According to the Beacon Hill Times:
Representative Jay Livingstone, who represents Back Bay, Beacon Hill, and the West End in the 8th Suffolk District, participated in a press conference and rally in support of the Equal Pay Bill at the State House. Rep. Livingstone is a co-lead sponsor of the bill in the House.
Rep. Livingstone joined over thirty colleagues, the Massachusetts Caucus of Women Legislators and the Equal Pay Coalition in highlighting the importance of passing H.1733/S.983 An Act to establish pay equity. The group stood in solidarity with members of the public while rallying the crowd to voice their support and join them in Gardner Auditorium for the hearing of the bill before the Joint Committee on Labor and Workforce Development.
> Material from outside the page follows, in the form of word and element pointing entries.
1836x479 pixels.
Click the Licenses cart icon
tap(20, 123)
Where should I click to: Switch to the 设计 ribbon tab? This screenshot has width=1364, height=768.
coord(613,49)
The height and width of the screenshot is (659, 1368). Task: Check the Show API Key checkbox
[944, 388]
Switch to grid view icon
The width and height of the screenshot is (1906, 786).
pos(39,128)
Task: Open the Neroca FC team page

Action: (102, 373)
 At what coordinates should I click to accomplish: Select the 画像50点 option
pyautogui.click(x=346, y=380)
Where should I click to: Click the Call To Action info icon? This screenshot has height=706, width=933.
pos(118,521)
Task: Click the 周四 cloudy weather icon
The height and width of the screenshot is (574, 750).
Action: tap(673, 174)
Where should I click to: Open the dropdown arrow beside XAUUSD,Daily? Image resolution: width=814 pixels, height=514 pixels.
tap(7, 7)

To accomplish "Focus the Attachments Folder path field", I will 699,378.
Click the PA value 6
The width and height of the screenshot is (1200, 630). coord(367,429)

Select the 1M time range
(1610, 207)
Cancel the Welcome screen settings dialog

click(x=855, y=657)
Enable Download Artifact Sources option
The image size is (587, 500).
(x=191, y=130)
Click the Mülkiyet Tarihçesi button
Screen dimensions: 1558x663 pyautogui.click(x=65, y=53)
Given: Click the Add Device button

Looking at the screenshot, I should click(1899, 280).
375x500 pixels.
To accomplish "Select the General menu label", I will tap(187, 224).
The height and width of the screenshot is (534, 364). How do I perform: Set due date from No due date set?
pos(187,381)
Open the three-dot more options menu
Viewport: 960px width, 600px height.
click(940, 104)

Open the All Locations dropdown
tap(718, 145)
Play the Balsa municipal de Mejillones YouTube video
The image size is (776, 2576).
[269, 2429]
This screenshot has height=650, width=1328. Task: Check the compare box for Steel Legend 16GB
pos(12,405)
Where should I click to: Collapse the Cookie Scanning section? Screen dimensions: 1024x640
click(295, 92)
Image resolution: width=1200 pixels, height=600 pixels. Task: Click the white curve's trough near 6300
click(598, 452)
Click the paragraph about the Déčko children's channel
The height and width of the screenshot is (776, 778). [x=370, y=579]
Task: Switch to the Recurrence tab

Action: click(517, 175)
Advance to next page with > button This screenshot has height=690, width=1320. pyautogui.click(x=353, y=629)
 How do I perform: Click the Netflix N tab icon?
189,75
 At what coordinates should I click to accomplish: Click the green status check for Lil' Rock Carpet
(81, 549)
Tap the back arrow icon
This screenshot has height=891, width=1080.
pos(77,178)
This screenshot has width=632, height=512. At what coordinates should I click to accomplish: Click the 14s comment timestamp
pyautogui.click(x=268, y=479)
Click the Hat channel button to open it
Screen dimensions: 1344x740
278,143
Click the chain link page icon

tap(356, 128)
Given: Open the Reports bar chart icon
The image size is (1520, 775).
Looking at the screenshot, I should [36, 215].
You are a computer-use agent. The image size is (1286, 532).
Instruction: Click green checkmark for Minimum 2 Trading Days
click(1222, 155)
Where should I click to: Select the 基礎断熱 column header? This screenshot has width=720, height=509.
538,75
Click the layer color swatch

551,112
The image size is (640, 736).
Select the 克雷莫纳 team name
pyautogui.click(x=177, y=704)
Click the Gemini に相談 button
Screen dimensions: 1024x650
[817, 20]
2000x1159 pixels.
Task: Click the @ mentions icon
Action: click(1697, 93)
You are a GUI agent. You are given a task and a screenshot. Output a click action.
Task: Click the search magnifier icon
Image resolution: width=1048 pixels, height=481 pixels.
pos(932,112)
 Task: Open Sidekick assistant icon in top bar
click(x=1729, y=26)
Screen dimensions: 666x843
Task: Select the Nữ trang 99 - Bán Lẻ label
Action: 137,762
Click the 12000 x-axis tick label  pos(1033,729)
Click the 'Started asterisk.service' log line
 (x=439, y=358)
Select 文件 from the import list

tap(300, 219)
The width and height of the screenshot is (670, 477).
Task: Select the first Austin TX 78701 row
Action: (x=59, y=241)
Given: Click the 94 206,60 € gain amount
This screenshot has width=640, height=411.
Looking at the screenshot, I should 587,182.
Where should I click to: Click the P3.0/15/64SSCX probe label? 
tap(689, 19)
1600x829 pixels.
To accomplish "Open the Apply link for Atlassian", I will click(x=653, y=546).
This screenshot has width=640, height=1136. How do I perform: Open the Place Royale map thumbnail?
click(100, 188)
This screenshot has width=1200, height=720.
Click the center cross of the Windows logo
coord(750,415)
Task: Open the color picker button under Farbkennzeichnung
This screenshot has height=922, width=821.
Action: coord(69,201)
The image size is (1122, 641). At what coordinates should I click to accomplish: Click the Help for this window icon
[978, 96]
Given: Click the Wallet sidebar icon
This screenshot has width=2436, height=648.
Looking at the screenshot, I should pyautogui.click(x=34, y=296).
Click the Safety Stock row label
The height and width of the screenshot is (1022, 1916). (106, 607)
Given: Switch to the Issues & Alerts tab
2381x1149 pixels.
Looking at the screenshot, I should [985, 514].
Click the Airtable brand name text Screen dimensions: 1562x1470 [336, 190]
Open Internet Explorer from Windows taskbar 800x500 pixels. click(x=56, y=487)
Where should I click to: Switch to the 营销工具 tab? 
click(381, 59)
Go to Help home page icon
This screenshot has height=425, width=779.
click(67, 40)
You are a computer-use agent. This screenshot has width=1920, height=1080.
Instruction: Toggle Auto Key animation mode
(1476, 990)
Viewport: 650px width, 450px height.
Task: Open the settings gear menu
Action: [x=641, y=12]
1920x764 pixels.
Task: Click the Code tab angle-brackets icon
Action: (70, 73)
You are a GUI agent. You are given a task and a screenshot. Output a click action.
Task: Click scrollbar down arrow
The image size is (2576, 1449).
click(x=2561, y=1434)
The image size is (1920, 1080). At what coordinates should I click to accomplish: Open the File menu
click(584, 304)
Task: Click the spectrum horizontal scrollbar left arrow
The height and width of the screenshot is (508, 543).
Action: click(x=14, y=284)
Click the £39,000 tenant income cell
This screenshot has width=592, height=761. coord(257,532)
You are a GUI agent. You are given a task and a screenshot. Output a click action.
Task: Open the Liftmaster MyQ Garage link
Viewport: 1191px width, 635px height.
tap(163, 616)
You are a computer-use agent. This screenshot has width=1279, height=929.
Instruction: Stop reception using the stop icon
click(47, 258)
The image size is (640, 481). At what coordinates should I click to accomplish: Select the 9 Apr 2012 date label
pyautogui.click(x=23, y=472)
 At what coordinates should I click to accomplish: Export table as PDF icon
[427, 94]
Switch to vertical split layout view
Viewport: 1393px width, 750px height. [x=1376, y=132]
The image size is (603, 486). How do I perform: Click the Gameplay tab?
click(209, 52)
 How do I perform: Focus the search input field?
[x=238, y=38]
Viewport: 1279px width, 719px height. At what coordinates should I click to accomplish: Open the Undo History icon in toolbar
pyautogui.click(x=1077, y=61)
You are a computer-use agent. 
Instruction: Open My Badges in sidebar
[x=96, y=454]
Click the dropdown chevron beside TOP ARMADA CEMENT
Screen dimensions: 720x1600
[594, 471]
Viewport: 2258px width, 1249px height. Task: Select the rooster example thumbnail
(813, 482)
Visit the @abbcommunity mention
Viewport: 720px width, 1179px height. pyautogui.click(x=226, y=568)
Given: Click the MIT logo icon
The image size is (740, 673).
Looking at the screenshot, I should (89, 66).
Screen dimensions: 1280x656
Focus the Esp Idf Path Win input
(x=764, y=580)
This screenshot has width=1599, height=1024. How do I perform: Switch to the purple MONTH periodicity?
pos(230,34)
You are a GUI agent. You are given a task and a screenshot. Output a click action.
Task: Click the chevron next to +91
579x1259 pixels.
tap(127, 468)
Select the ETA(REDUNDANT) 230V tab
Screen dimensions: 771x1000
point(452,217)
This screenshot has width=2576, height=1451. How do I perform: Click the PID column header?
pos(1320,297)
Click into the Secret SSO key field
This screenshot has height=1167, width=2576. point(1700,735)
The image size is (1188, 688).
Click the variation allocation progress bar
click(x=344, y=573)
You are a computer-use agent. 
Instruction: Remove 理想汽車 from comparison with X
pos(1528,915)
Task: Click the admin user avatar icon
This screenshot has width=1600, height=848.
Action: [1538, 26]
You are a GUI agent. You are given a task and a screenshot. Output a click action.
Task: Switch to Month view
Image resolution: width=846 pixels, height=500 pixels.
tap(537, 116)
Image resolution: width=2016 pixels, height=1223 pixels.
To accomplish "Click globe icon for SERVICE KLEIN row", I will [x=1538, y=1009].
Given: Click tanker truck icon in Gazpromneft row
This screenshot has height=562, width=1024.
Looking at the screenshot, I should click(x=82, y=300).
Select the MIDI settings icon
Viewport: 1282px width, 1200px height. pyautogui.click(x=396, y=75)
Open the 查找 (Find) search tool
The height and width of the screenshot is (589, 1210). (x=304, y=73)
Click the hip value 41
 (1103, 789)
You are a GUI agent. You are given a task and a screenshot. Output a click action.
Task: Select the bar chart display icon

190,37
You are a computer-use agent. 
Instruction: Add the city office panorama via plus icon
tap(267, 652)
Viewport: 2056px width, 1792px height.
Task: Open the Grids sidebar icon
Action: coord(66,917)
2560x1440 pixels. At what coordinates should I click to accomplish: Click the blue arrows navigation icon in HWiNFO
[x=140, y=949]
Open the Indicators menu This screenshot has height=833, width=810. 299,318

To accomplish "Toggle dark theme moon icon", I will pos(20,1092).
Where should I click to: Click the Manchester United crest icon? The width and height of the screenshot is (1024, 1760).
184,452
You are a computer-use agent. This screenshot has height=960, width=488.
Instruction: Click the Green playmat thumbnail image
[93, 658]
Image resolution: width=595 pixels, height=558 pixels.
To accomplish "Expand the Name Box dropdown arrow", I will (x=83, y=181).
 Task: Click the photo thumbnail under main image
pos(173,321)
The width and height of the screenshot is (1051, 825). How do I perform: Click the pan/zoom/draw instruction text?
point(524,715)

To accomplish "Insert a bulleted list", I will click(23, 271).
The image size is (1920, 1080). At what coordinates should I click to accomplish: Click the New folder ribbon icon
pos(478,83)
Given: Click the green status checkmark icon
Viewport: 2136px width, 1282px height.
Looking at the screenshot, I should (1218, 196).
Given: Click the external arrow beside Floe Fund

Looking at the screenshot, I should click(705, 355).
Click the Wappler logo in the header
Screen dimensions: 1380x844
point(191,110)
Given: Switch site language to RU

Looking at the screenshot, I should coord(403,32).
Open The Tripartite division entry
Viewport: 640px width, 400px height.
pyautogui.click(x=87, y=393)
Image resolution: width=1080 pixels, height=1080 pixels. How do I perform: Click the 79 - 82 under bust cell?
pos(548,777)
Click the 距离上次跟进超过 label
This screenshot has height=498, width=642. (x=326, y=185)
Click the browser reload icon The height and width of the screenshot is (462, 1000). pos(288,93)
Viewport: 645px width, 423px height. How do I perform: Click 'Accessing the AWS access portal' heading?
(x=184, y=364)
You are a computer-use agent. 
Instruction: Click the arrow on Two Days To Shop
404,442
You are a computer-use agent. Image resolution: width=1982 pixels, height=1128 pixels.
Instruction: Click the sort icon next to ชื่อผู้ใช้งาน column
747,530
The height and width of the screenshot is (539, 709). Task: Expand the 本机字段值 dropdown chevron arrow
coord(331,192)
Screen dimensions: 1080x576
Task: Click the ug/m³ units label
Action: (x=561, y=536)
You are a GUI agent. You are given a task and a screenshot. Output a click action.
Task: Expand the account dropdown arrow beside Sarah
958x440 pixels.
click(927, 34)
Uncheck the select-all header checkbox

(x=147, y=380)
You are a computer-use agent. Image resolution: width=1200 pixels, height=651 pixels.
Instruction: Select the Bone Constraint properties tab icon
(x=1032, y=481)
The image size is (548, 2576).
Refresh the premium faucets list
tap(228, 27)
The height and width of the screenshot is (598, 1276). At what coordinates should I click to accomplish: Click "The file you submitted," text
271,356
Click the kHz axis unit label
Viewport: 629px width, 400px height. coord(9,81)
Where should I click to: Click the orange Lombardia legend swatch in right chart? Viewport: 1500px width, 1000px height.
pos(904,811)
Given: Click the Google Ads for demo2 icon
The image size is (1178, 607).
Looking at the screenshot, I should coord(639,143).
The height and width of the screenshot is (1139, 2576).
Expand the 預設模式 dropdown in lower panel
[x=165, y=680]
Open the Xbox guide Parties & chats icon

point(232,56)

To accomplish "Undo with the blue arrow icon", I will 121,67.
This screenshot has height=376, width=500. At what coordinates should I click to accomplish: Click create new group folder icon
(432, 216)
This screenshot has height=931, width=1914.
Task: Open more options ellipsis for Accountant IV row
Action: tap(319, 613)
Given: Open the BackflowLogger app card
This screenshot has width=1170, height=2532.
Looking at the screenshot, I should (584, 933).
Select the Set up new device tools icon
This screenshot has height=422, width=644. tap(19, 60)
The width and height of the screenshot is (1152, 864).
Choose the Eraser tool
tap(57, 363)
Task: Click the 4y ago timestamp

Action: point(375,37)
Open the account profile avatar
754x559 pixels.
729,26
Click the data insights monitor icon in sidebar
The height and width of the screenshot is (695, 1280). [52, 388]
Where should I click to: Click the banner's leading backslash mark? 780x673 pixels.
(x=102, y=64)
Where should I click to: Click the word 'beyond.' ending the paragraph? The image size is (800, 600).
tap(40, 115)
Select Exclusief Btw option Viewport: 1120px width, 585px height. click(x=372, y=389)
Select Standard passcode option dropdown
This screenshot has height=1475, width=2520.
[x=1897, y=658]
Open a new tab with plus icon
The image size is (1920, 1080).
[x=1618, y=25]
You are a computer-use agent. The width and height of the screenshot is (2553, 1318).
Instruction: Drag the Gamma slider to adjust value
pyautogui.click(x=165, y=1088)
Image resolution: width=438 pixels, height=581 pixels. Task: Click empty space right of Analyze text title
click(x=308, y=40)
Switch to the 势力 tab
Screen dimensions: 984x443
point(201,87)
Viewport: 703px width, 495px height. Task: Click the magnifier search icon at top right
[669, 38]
“I am pleased that the Massachusetts Caucus of Women Legislators has chosen Equal Pay as its priority legislation this session,” said Senator Anne Gobi (D – Spencer). “In 1923, Representative Susan Walker Fitzgerald was the first woman elected to the Massachusetts legislature and she was the first legislator to push for equal pay. We have been talking about this for far too long – now is the time to get something done.”“It’s 2015 and it’s long past time for employers in this state and across the country to pay women the same wage for the same work. When a woman’s pay falls behind, families fall behind. We need to do better, because this isn’t just a women’s issue, it’s a core economic security challenge for our families and for our state,” said Attorney General Maura Healey.
“We have talked about and studied the pay gap for long enough – it’s time for us to address it head on,” said Senator Patricia Jehlen (D – Somerville), who is co-lead sponsor in the Senate.
“As we’ve heard here today, closing the gender wage gap has been a long time coming, and we need to fight until every worker in the Commonwealth is compensated for the work that they do. Massachusetts should lead the way for Equal Pay,” said Representative Jay Livingstone (D – Boston).
“We are so grateful to our champions in the State House who are standing up to eliminate the wage gap,” said Katie Prisco-Buxbaum, the Communications Director for Equal Pay Coalition. “The Coalition looks forward to continuing to bring awareness to this issue and working with our allies in government to ensure women and people of color are paid fairly and equitably.”
The lead Senate sponsor is Patricia Jehlen (S.983).